Abasasazi bebhola lasemzansi

Posted: November 10, 2012 in Uncategorized


Lately we have been inundated with ex- pro players masquerading as commentators/touchline experts/football analysts, many have crossed floors from Auckland Park to Randburg, with their fancy gizmos they sure look the part but literally lack the art and skill of the trait. These experts need crucifixion in that they mumble around football than talking football, pre/post match interviews are dreadful except for one or two including Carol Manana/Tshabalala who is certainly stamping her mark in the industry. The so-called touchline experts offer less expertise due to a blanket approach practiced by their employers as means to offer continued bread to former players while many have squandered their fortunes through ignorance.
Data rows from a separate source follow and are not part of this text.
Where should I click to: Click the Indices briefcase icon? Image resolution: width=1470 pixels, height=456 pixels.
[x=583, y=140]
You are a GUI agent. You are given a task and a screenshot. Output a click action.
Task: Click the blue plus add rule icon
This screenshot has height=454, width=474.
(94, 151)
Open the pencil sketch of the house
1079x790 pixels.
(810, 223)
They behave similarly like supporters and offer opinion based on best and bad memories experienced.

It is without doubt that commentators/touchline experts/football analysts offer a torch to enlighten any football follower sitting on a crate in a shebeen or in one’s domain, many of these pundits should take a leaf from Duane Dell’oca our South African Martin Tyler, Baba ‘Hauuuweeng’ Mthethwa, Zama ‘ZZ’ Masondo and Michael Abrahamson, who take the trait with serious conviction by giving detailed match analysis, done through proper research, coupled with knowledge of the game. For those who also follow the game with an odd shape ball (Rugby) will  attest to the insight that Nick Mallet has brought to supersport, I’ve learnt more about rugby in the last six months than what I’ve learnt the past 20 years through him.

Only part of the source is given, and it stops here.